Le Parlement européen avait alors demandé à la Commission prendre position, pour savoir si oui ou non les lois européennes prévalaient sur les lois américaines. Face au mutisme de l'institution, le gouvernement hollandais avait brandi la menace d'exclure purement et simplement les offres Cloud américaines de ses appels d'offres et de ses politiques d'achats. Le dossier est semble-t-il encore à l'étude.

« Nous pensons qu'un service basé et exploité localement dans l'UE, entièrement compatible avec la législation européenne de protection des données, sera tout particulièrement intéressant pour les entreprises européennes. Les entreprises américaines avec des opérations européennes dans l’UE pourront également bénéficier de cette solution hébergée », insiste Johan Christenson, président de City Network, dans ce même communiqué de presse. Il est à noter que les lois européennes imposent aux entreprises de l'UE de sauvegarder leurs données sur le territoire européen. Les deux entreprises suédoises espèrent ainsi jouer la carte de la conformité avec les régulations du Vieux Continent, tout en surfant sur la vague protection des données. Un élément souvent cités comme l'un des freins n°1 par les DSI quant à l'adoption du Cloud.
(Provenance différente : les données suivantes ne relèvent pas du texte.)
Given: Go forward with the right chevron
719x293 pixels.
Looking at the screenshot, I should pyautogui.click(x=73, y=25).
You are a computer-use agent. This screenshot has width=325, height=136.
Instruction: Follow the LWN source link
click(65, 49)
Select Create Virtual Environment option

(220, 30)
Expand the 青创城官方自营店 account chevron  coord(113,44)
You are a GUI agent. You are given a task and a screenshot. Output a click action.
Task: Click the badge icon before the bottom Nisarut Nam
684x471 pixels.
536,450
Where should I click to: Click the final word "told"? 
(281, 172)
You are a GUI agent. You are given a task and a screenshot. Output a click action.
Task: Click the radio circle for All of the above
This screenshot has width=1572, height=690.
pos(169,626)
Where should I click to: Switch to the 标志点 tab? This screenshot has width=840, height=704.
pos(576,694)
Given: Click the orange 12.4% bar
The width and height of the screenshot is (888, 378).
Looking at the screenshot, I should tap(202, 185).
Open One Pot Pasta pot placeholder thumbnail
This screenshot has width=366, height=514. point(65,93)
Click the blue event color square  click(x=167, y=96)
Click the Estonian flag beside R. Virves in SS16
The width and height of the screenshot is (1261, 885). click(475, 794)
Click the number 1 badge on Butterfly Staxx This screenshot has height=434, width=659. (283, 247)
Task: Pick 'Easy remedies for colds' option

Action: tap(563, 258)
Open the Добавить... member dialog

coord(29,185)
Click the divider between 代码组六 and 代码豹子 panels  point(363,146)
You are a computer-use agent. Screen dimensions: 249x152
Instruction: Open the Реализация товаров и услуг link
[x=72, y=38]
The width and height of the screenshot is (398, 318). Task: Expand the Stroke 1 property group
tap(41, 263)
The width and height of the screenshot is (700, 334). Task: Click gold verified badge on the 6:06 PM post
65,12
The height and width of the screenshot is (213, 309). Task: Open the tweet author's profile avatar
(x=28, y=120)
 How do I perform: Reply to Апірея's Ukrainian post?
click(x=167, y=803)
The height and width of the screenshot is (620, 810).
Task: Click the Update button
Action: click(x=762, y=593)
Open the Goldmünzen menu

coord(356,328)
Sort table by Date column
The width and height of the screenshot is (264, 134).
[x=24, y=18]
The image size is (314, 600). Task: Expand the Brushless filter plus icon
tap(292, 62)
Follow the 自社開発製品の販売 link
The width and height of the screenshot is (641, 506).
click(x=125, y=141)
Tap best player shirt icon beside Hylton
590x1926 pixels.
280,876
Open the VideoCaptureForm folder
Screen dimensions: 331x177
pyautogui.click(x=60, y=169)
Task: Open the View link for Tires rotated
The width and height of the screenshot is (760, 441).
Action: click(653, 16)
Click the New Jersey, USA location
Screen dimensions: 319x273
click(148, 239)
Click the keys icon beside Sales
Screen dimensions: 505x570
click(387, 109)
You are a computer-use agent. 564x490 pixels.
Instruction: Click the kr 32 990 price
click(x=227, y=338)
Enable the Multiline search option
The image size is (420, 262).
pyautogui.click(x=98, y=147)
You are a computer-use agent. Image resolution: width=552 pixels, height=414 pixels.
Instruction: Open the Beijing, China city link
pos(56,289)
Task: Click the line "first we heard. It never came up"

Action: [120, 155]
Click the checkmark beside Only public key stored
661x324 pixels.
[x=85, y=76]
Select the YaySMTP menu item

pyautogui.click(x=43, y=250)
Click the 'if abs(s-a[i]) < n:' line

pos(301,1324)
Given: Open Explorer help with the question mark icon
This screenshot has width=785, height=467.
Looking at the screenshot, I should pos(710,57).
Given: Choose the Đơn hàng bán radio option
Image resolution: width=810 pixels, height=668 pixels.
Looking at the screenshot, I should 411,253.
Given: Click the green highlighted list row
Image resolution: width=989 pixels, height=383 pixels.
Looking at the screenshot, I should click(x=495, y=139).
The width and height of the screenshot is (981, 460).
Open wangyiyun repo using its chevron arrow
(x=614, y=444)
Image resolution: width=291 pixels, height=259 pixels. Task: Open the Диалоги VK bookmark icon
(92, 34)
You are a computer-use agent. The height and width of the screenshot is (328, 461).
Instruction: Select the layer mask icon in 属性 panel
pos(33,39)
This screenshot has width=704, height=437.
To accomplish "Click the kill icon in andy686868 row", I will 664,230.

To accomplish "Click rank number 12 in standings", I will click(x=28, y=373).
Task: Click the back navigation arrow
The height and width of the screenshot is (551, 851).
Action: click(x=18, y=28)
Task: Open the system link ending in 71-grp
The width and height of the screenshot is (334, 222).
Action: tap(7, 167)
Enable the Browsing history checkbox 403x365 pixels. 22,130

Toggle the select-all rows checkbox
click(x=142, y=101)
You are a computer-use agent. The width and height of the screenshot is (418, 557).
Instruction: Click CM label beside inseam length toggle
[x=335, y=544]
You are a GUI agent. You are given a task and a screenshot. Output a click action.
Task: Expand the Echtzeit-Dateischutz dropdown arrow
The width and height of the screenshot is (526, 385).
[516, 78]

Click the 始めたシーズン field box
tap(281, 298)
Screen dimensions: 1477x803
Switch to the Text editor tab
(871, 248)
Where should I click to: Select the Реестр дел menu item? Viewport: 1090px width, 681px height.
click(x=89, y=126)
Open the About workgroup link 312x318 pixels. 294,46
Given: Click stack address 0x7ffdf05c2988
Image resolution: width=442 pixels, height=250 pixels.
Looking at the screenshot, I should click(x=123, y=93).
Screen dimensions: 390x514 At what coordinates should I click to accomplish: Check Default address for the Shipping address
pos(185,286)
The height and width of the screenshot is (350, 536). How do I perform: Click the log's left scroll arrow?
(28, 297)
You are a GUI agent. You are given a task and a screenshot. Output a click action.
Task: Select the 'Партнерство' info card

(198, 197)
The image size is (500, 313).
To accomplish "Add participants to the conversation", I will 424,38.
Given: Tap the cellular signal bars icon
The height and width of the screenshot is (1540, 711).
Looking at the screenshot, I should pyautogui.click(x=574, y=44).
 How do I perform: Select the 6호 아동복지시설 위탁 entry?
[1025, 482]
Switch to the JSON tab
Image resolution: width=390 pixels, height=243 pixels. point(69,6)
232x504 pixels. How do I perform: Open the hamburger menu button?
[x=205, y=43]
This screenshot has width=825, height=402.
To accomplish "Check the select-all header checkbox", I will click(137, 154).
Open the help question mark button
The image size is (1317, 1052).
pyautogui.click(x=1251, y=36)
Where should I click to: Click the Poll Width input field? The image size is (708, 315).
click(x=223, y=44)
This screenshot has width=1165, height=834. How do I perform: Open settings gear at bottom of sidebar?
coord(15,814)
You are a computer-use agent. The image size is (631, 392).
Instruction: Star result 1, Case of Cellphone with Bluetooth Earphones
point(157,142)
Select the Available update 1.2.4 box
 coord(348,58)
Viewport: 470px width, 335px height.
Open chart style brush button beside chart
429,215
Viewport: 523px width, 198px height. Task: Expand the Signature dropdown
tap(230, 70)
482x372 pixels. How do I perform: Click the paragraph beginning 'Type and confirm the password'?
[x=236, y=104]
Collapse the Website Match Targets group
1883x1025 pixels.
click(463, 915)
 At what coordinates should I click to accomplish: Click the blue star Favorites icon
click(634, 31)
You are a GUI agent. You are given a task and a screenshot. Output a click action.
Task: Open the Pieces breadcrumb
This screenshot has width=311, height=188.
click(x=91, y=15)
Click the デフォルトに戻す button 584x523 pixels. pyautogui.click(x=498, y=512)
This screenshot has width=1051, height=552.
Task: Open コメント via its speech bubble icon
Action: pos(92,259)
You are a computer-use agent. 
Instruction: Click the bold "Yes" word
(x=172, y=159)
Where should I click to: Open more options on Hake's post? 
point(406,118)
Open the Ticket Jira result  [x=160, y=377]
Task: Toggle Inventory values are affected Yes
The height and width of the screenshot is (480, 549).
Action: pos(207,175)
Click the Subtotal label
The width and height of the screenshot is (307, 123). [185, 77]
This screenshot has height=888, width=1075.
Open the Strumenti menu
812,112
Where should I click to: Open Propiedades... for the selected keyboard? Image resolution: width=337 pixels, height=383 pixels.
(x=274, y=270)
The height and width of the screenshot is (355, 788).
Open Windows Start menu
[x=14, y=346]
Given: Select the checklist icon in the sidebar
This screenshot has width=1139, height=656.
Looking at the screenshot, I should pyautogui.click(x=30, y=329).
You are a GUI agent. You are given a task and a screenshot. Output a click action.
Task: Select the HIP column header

Hasard du calendrier, c'est également cette semaine que Heroku, la filiale Paas de Salesforce se décidait également à dévoiler Heroku Postgres, un service de DBaas reposant sur le base de données Open Source PostGreSQL. Rejoignant ainsi VMware, Oracle, Google, Amazon et Microsoft notamment, autres éditeurs ayant avancé leurs pions dans les bases de données relationnelles dans le Cloud.